What you give back should be exactly the opening lines of the data, ending with the line that contains "You are a computer-use agent. 811x266 pixels." and including it.

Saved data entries
--- START ---

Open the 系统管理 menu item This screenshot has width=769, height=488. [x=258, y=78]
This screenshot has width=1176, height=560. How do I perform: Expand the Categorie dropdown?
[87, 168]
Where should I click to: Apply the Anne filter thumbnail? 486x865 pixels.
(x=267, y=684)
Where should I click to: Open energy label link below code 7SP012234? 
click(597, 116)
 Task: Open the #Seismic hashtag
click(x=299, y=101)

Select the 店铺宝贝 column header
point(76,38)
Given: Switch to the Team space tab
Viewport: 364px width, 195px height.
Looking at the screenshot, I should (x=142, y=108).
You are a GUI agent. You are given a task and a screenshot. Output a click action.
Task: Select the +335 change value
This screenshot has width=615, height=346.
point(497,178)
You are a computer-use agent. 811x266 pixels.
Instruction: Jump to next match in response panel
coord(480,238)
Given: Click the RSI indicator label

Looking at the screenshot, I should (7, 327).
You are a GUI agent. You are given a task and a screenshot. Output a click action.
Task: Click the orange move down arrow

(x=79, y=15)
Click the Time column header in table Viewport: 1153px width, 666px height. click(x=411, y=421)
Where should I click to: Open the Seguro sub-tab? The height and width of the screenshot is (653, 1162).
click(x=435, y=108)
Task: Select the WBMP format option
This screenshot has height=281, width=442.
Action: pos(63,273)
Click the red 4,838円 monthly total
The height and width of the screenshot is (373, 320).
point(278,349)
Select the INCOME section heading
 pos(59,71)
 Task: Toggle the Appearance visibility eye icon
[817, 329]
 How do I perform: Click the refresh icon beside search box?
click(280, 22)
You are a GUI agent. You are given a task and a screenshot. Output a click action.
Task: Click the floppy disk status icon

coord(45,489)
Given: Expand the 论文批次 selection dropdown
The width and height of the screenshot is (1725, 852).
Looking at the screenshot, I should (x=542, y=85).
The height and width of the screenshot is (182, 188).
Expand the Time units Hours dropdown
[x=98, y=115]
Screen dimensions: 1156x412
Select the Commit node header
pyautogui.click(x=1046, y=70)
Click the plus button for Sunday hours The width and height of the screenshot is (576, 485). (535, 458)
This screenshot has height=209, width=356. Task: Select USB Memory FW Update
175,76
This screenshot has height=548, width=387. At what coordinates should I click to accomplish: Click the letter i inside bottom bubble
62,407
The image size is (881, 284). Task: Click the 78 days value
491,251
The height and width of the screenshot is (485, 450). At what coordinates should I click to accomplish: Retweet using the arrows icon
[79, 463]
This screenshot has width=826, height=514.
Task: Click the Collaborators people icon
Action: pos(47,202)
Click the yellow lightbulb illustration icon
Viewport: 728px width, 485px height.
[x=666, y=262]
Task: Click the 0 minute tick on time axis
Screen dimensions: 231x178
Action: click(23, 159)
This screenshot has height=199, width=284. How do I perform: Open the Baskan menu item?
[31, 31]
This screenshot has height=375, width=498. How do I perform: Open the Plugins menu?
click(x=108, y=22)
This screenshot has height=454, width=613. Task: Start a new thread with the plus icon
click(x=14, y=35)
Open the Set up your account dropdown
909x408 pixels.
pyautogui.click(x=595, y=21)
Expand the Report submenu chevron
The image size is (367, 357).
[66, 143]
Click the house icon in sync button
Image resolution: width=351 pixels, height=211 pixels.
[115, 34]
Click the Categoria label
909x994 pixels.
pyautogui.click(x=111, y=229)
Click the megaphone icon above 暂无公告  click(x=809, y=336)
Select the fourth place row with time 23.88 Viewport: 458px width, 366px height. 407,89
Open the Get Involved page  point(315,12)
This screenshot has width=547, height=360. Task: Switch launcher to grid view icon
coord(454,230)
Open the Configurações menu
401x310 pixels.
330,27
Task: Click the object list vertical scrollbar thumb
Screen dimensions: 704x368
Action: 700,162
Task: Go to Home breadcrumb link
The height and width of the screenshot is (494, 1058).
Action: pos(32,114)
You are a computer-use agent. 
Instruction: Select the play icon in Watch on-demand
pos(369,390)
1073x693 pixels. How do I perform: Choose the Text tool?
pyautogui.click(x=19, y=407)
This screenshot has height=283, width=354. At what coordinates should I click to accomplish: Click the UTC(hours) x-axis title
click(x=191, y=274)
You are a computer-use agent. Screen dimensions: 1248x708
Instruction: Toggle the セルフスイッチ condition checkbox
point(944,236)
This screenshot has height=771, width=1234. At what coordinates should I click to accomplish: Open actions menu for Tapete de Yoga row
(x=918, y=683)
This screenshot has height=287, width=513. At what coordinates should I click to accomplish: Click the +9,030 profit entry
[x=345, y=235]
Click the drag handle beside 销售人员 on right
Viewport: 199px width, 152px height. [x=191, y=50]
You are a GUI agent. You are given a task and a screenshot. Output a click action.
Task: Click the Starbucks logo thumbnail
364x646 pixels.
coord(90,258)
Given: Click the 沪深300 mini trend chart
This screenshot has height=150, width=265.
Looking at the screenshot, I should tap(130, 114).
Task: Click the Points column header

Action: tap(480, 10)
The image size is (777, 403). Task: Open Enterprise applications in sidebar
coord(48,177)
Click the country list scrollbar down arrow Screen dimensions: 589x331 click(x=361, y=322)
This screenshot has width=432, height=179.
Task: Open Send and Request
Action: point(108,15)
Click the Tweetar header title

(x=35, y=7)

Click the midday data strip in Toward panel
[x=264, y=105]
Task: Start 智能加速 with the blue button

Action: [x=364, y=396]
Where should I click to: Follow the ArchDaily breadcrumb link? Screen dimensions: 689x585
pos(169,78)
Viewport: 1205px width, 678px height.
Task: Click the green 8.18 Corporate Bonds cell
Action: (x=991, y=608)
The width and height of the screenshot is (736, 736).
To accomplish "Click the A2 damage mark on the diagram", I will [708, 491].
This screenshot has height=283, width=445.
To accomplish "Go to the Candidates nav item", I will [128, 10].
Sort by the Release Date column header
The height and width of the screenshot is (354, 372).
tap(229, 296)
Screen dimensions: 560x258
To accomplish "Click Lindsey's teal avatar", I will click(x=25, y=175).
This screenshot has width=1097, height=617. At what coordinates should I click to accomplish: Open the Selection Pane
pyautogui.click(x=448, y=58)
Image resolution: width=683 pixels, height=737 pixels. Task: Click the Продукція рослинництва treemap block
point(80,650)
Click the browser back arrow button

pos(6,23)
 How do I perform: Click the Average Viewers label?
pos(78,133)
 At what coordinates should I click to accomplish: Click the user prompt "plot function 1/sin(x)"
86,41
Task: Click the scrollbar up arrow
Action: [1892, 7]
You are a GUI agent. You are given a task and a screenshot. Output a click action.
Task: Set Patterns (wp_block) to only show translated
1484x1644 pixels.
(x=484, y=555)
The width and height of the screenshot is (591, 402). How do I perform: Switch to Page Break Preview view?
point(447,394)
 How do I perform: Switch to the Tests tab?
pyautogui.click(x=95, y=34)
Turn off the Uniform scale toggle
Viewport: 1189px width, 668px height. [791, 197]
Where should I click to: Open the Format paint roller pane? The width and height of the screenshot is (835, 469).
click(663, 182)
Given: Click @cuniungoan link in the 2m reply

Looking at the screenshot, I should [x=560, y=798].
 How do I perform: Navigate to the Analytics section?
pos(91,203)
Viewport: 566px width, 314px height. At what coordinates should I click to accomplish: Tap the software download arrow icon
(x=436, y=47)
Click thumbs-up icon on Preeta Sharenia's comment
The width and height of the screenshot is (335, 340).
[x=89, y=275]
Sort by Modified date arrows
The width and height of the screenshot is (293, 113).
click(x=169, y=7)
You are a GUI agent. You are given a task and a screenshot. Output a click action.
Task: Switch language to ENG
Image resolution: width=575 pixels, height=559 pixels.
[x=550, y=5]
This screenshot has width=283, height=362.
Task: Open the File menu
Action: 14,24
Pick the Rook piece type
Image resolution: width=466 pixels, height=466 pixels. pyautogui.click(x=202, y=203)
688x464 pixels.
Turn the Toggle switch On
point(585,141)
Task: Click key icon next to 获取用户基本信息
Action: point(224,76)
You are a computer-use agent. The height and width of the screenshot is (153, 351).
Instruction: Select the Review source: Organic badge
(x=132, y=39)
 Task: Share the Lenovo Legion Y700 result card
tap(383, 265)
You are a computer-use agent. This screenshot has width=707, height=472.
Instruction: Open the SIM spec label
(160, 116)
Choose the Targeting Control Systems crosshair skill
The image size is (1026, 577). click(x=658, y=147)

--- END ---

_Answer section_
Open the 系统管理 menu item This screenshot has width=769, height=488. [x=258, y=78]
This screenshot has width=1176, height=560. How do I perform: Expand the Categorie dropdown?
[87, 168]
Where should I click to: Apply the Anne filter thumbnail? 486x865 pixels.
(x=267, y=684)
Where should I click to: Open energy label link below code 7SP012234? 
click(597, 116)
 Task: Open the #Seismic hashtag
click(x=299, y=101)

Select the 店铺宝贝 column header
point(76,38)
Given: Switch to the Team space tab
Viewport: 364px width, 195px height.
Looking at the screenshot, I should (x=142, y=108).
You are a GUI agent. You are given a task and a screenshot. Output a click action.
Task: Select the +335 change value
This screenshot has width=615, height=346.
point(497,178)
You are a computer-use agent. 811x266 pixels.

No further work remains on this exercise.